Can be work, personal, health, anything. What's the highest leverage thing you've found?
🌱Neha Roux

8 comments

Threat modeling early in the design phase. I started doing this maybe three years ago at my company after we got hit with a pretty nasty supply chain incident. Now before we ship anything, even small features, I spend maybe 2-3 hours mapping out attack vectors with the team.

It sounds tedious but it's saved us from at least two serious vulnerabilities that would've been production incidents otherwise. One was a JWT validation bug that was sitting in code review—caught it in the threat model before anyone deployed.

The ROI is stupid high because you're preventing incidents instead of fighting fires at 2am. We use a basic spreadsheet template but there are tools like Microsoft's Threat Modeling Tool if you want something more formal. Either way, the habit of actually sitting down and thinking like an attacker before code ships beats any tool I've ever bought.

Mar 26

Switching from Slack to async-first communication at my last role cut meeting time by 40% and somehow made us faster — turned out most of our standups were just people repeating what they'd already written down.

Mar 26

Honestly, I'm gonna push back on the tool obsession here. Everyone wants to talk about their fancy productivity app or whatever, but for me it's been the opposite—killing tools, not adding them.

We were drowning in Slack, Notion, Linear, Asana, Jira. Every platform promised to 'streamline' things. We spent more time context-switching between them than actually shipping. Six months ago I killed about 70% of our tooling and consolidated to Linear + Slack. That's it.

The real return? Friday afternoons where my brain wasn't fried. Engineers stopped context-switching.
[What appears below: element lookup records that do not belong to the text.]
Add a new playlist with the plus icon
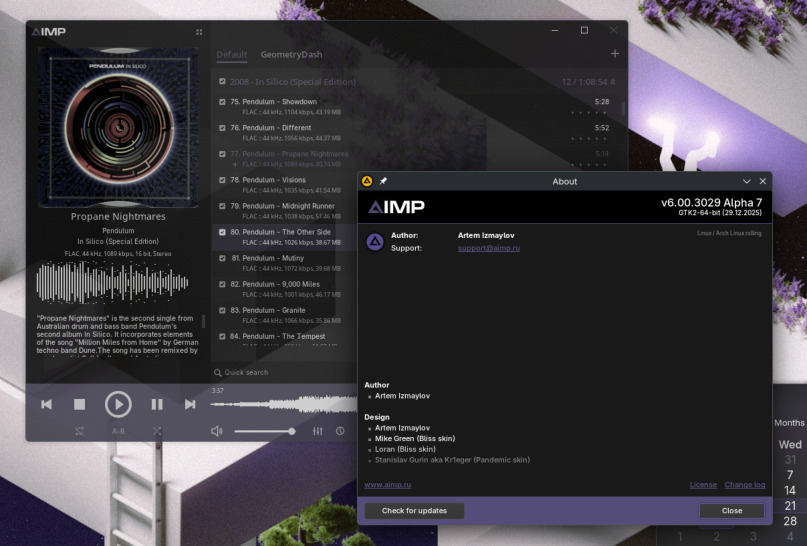The width and height of the screenshot is (807, 546). point(615,54)
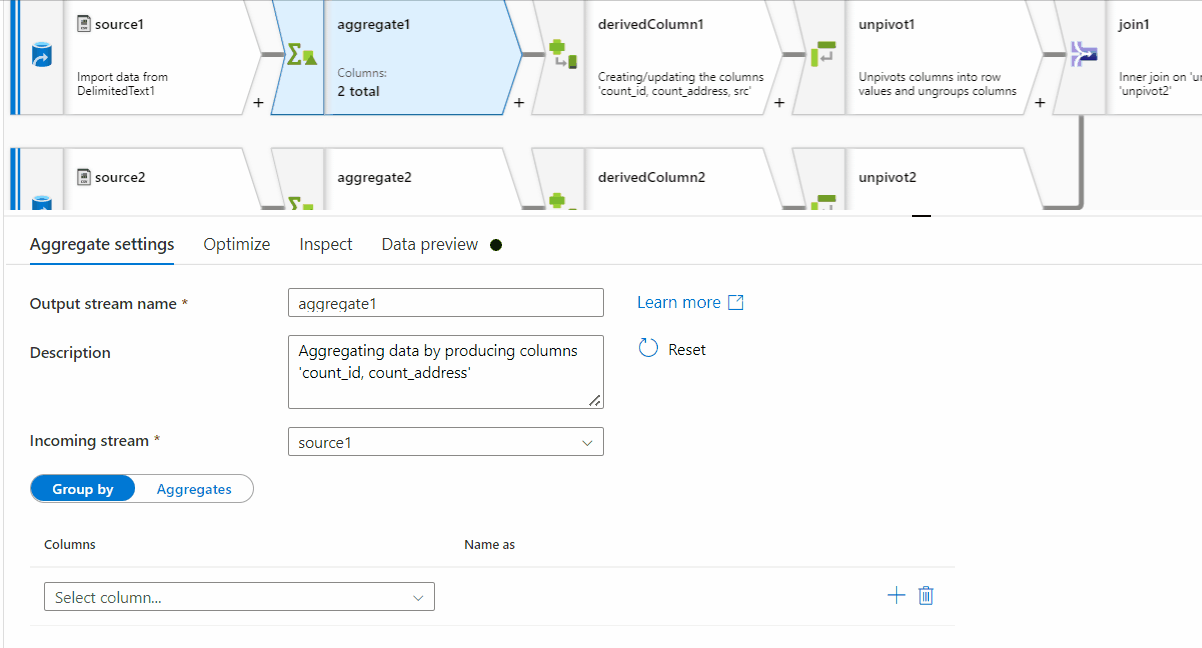Click plus sign after source1 node
Screen dimensions: 1202x648
(x=258, y=102)
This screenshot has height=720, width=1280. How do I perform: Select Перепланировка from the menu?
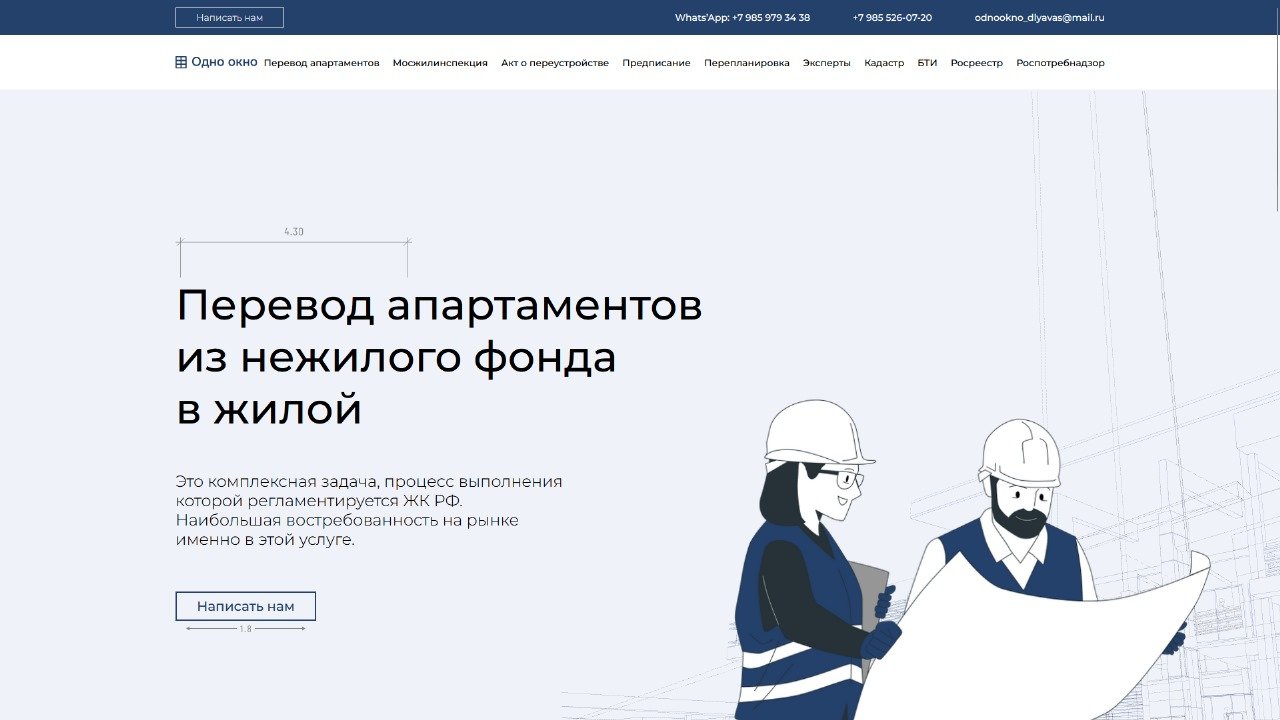746,62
Sprint velocity went up like 30%. But more importantly, people actually knew where information lived. No more 'is that documented in Notion or Asana?'

The habit that moved the needle was something dumb: weekly 30-min coffee chats with individual IC's. Not standups. Not retros. Just casual check-ins. Found out half our team was stuck on dumb blockers nobody knew about. We'd solve it right there.
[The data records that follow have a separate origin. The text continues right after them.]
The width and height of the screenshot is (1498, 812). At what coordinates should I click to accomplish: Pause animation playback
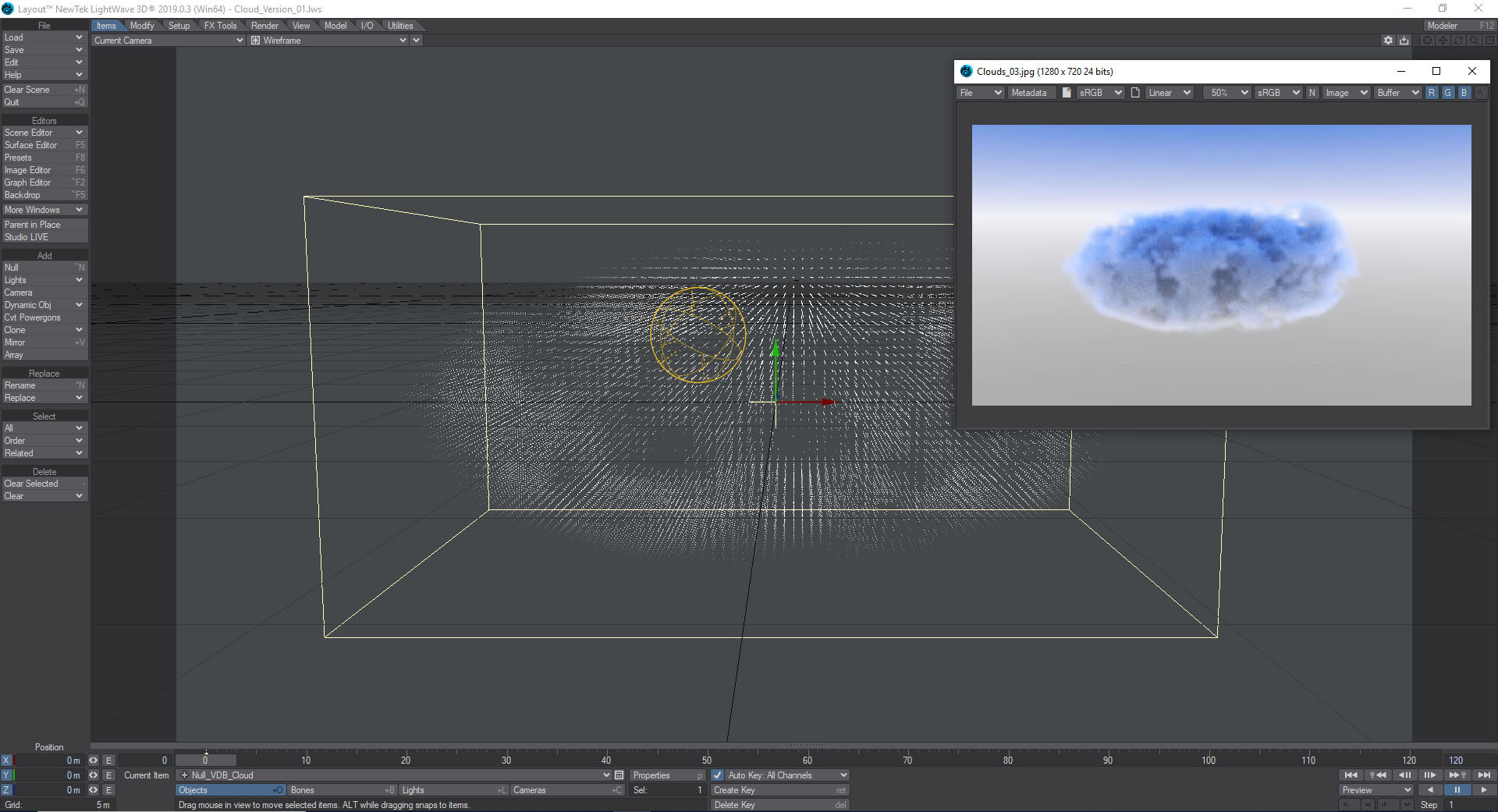[1457, 790]
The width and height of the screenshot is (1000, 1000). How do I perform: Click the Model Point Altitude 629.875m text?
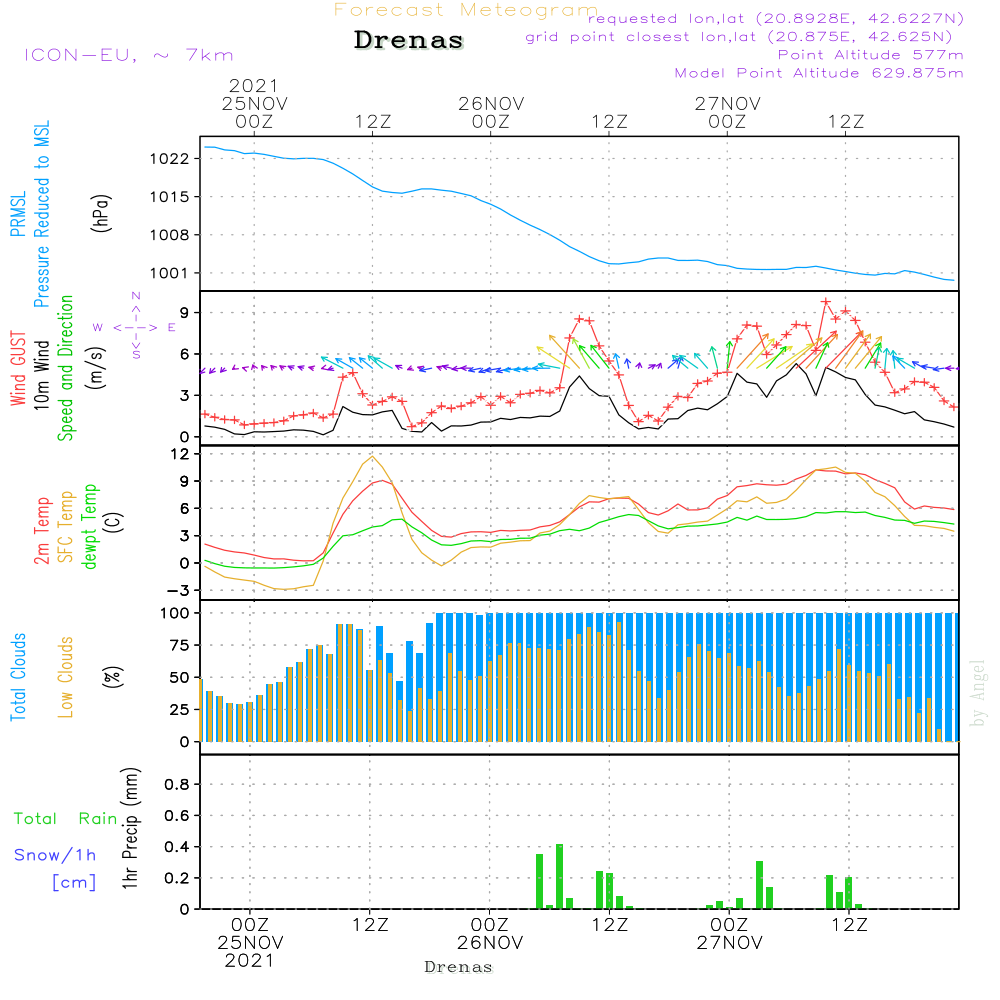[x=819, y=73]
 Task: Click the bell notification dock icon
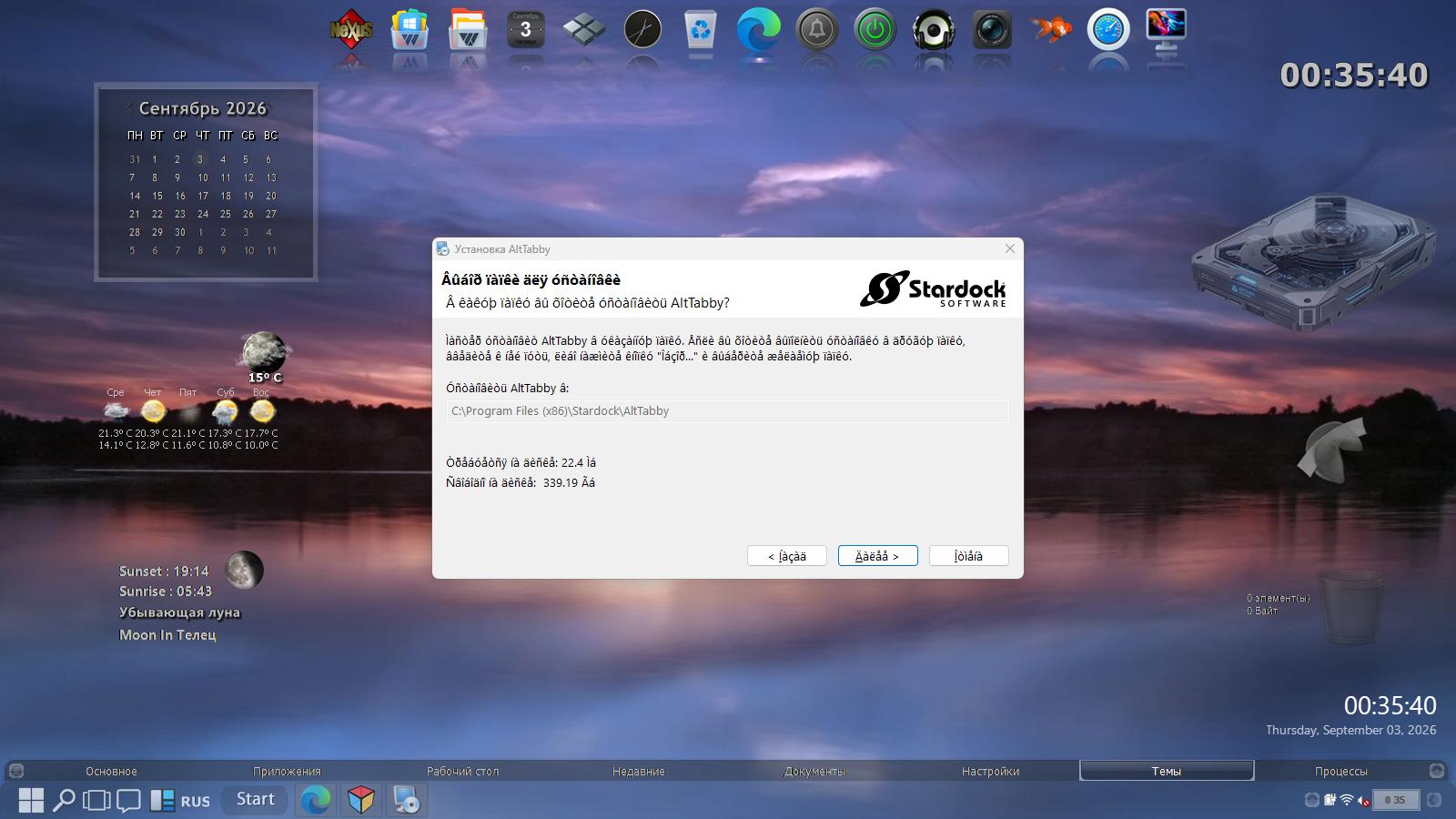[x=817, y=31]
I think the real leverage isn't finding the perfect tool. It's having the guts to say no to new ones, and actually talking to people. Tools are easy. That's hard.

What are you seeing in your world? Are you in the trap too?

Mar 26

Weekly 1:1s with a rigid structure. Sounds boring as hell, but here's what actually moved the needle for me at Figma.
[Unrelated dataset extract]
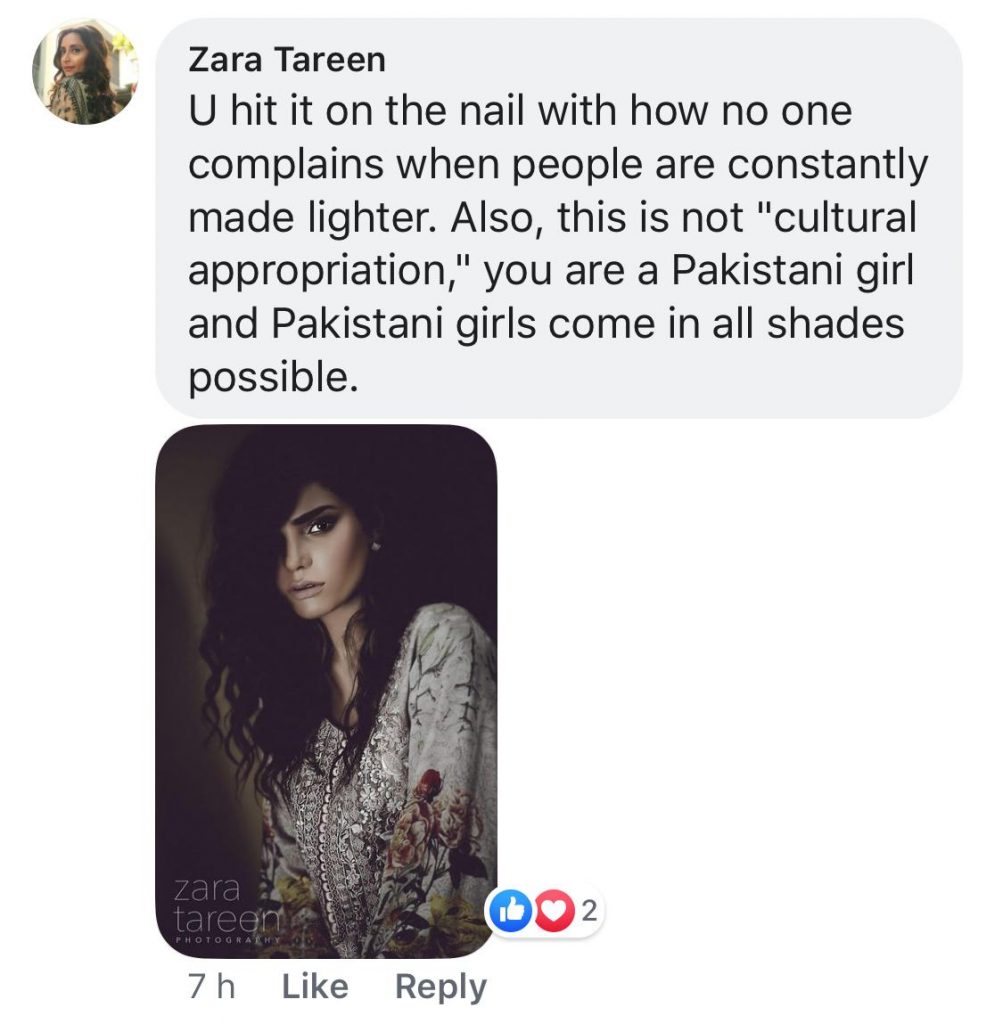
Task: Open the 7 h timestamp link
Action: pos(211,986)
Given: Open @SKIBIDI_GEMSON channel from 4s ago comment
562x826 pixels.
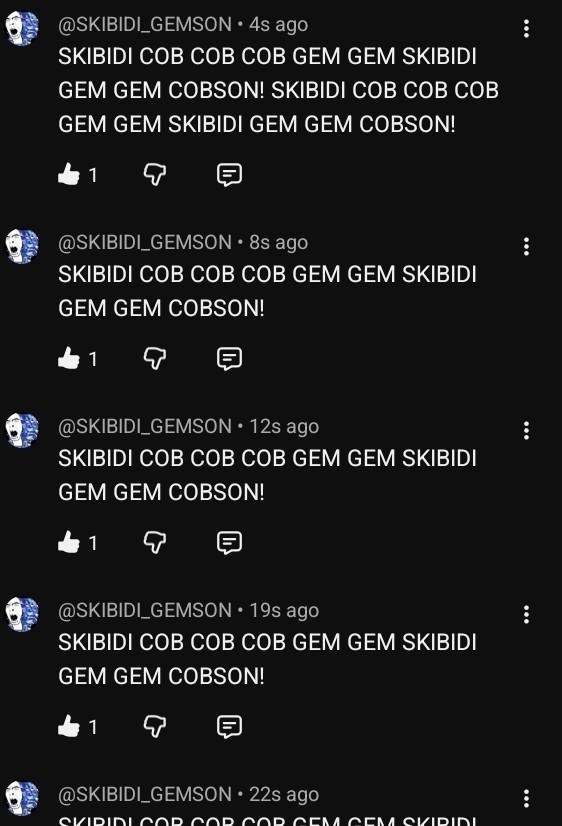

I was drowning—constantly reactive, no visibility into what my reports were stuck on until stuff blew up. Started doing 30-min 1:1s every Tuesday with a simple format:

  • What did you ship this week? (5 min)
  • What's blocking you right now? (10 min)
  • One thing I can unblock for you. (5 min)
  • Career/growth thing—no work talk. (10 min)
  • Then I started tracking blockers in a Notion database. Not to be a micromanager—to see patterns. Turns out 60% of our delays came from 3 things: waiting on design feedback, unclear acceptance criteria from product, and one person who needed way more code review support.

    Fixed those three things. Team velocity went up 40%. Attrition dropped because people actually felt heard instead of just pinging me on Slack.

    The tool is literally just Google Calendar + a Notion template. The habit is showing up and actually listening instead of planning what you're gonna say next.

    I know this sounds soft for a PM post, but the ROI on your team's output is way higher when they're not constantly stuck waiting for you to surface what's in your head.

    Mar 26

    Oh man, weekly no-meeting blocks have been life-changing for me as COO. I blocked off Tuesday and Thursday mornings, completely non-negotiable. Before that I was drowning in back-to-backs and couldn't think strategically at all.

    But I'm curious what stage you're at — are you solo, managing a team, or running a bigger org? Because the answer changes wildly depending on that. Like, deep work blocks work great at my scale now, but when I was early-stage founder mode, they felt like a luxury I couldn't afford.

    Also what's your current pain point? Productivity, decision-making, energy? That'll help me give you something actually useful instead of just my random hack.

    Mar 26

    Honestly? Just... blocking my calendar for actual thinking time. No meetings, no Slack, nothing—I literally just sit there and work through architecture decisions on paper first. Sounds stupidly simple, but I was shipping garbage because I was jumping straight to the cloud console without planning anything. Now I catch terrible decisions before they cost us $50k in refactoring. The joke is I spent three years trying CloudFormation templates, Terraform, fancy IaC tools—when the real leverage was just... using a notebook like it's 1995. My team thinks I'm insane but our deployment failures dropped 70% last quarter.

    Mar 26

    Weekly infrastructure audits. Takes 90 mins, saves us from disaster mode every month.

    Mar 26

    Honestly? Saying no to random Salesforce customizations. Every time leadership wanted some weird field or report, we'd just... not do it. Sales team complained for two weeks then forgot about it. Saved us from technical debt hell and we actually shipped features that mattered.